**Your instructions**
Reproduce the rows from the line containing "The width and height of the screenshot is (2488, 1417)." through the line containing "click(x=171, y=627)", switching "magnifier" to "magnifying glass" and leaving everything else unchanged.

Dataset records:
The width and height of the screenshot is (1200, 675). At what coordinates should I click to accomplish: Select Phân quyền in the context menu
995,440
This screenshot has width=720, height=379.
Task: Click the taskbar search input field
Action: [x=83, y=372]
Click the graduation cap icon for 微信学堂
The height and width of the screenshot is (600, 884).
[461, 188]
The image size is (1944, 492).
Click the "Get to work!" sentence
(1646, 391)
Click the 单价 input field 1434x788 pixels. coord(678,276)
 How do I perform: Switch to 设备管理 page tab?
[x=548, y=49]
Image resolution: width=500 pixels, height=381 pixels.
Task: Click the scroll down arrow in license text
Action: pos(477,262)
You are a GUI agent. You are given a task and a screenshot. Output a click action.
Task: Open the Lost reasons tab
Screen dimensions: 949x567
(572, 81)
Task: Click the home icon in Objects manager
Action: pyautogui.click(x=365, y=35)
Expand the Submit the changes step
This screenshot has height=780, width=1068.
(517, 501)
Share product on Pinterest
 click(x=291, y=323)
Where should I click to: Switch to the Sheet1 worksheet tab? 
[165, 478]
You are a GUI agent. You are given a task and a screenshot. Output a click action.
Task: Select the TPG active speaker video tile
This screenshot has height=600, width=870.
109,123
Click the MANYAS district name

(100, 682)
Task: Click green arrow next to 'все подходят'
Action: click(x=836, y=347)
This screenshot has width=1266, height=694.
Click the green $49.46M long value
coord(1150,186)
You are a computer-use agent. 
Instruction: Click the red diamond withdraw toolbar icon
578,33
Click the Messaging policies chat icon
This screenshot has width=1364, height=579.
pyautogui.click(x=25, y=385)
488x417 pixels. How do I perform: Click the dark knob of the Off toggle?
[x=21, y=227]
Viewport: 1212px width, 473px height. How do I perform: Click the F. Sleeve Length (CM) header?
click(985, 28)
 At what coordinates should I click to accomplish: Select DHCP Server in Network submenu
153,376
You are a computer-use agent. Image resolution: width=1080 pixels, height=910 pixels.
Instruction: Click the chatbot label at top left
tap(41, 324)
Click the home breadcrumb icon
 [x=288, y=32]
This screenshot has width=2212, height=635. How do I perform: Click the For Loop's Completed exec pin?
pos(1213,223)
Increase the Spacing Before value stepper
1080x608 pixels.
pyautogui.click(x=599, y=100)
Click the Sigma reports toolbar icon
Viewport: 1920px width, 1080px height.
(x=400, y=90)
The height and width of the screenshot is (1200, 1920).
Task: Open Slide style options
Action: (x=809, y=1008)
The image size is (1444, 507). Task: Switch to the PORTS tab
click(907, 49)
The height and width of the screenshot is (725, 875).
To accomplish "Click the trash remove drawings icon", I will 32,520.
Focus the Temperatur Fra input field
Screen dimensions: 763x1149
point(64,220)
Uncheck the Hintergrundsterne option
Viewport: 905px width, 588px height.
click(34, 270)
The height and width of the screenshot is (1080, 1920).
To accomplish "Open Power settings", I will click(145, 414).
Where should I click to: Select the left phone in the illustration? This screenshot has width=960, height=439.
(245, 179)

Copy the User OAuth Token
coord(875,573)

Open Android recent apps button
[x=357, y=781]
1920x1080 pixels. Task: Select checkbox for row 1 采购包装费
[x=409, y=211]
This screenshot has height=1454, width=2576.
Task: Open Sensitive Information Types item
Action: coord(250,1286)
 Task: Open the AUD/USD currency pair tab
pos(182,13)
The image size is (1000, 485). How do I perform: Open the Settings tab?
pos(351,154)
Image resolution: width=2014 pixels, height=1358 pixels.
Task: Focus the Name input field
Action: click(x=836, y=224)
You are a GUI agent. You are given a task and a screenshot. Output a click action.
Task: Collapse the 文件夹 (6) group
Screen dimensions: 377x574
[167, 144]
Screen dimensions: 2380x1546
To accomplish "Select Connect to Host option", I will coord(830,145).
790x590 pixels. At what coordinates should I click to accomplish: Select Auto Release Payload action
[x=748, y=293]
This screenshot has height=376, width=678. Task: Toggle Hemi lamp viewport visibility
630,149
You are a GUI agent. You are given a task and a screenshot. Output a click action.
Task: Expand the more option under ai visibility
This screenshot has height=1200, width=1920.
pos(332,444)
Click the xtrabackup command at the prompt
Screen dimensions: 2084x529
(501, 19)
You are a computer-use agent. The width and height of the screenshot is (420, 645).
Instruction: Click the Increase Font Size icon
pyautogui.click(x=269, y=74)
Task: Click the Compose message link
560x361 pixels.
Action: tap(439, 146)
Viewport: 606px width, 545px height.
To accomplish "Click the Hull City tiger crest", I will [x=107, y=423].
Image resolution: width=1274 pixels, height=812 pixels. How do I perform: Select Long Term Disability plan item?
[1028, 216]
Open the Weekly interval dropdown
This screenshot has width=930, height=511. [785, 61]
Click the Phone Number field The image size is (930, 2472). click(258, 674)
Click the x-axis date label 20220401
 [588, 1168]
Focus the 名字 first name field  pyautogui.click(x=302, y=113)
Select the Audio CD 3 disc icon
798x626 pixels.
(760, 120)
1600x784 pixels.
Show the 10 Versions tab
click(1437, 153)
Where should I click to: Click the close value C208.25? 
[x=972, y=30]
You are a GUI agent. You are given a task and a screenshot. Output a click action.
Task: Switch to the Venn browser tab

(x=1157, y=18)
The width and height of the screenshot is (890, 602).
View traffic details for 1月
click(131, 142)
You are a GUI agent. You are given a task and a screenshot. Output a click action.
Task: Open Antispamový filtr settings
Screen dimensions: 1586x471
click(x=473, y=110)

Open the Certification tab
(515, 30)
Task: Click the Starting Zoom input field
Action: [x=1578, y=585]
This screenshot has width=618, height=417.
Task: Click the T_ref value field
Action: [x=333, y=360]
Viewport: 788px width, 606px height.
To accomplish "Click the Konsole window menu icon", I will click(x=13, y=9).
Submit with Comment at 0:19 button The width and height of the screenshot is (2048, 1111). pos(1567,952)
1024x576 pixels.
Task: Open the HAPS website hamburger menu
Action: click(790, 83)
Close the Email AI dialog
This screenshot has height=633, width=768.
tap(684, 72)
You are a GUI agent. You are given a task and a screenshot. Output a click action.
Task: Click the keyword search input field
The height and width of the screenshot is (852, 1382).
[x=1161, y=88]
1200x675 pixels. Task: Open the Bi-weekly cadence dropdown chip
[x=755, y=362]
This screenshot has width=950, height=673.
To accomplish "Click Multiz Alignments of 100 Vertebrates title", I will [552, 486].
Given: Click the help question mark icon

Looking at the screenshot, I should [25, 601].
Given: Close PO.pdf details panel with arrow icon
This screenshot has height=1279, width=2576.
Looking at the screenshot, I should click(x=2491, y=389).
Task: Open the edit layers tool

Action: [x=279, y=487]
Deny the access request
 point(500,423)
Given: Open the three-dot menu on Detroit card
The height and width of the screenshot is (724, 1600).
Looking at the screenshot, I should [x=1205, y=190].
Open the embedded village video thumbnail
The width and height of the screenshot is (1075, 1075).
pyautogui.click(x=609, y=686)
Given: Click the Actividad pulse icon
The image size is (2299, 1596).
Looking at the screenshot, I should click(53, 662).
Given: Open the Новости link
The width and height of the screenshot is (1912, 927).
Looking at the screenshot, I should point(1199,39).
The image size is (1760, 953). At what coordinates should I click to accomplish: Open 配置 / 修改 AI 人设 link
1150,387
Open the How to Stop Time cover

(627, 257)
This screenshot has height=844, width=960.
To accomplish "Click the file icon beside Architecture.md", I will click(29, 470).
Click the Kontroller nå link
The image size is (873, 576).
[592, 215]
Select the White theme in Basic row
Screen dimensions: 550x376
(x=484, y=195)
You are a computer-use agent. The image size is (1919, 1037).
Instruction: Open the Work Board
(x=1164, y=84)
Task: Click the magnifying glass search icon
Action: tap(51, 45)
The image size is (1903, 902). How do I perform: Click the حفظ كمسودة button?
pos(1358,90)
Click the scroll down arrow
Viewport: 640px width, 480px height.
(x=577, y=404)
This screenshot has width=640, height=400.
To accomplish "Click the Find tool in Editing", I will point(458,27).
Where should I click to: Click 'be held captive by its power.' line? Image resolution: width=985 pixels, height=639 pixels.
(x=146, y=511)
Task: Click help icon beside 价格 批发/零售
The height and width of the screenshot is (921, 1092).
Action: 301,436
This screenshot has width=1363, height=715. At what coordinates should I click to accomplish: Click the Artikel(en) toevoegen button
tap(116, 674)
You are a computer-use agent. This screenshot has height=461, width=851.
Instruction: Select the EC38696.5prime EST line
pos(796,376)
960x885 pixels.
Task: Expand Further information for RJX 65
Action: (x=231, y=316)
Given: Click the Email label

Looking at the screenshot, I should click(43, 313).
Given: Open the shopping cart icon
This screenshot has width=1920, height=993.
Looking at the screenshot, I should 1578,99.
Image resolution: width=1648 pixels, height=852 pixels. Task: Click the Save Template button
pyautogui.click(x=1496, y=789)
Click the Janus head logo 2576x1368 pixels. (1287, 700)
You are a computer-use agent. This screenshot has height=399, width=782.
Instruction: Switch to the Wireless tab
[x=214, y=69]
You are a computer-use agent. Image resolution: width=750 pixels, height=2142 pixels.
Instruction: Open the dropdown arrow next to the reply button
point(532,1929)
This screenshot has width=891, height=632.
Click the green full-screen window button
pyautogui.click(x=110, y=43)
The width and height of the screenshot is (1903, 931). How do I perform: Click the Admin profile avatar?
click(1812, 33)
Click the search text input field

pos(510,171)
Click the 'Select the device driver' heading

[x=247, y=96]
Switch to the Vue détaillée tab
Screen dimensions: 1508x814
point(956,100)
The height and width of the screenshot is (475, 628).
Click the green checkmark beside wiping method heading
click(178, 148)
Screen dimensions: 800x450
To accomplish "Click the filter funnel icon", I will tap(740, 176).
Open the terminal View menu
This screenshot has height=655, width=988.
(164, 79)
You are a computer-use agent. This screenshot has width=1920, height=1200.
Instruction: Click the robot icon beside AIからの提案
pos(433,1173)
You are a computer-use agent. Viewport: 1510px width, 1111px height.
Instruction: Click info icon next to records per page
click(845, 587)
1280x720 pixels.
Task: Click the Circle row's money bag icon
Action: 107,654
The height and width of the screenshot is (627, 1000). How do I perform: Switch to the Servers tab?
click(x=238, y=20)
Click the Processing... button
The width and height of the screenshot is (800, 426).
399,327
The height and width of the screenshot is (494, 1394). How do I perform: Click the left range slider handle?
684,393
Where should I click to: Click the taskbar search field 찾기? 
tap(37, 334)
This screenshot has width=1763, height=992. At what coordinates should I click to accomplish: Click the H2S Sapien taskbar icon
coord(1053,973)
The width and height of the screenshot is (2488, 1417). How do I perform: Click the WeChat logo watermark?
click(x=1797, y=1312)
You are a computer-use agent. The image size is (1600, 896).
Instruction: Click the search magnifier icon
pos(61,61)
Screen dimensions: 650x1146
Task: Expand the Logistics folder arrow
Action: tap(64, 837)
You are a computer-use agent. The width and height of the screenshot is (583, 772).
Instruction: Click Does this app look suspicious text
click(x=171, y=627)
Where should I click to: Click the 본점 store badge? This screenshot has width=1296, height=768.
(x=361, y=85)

**Problem solution**
The width and height of the screenshot is (2488, 1417). How do I perform: Click the WeChat logo watermark?
click(x=1797, y=1312)
You are a computer-use agent. The image size is (1600, 896).
Instruction: Click the search magnifying glass icon
pos(61,61)
Screen dimensions: 650x1146
Task: Expand the Logistics folder arrow
Action: tap(64, 837)
You are a computer-use agent. The width and height of the screenshot is (583, 772).
Instruction: Click Does this app look suspicious text
click(x=171, y=627)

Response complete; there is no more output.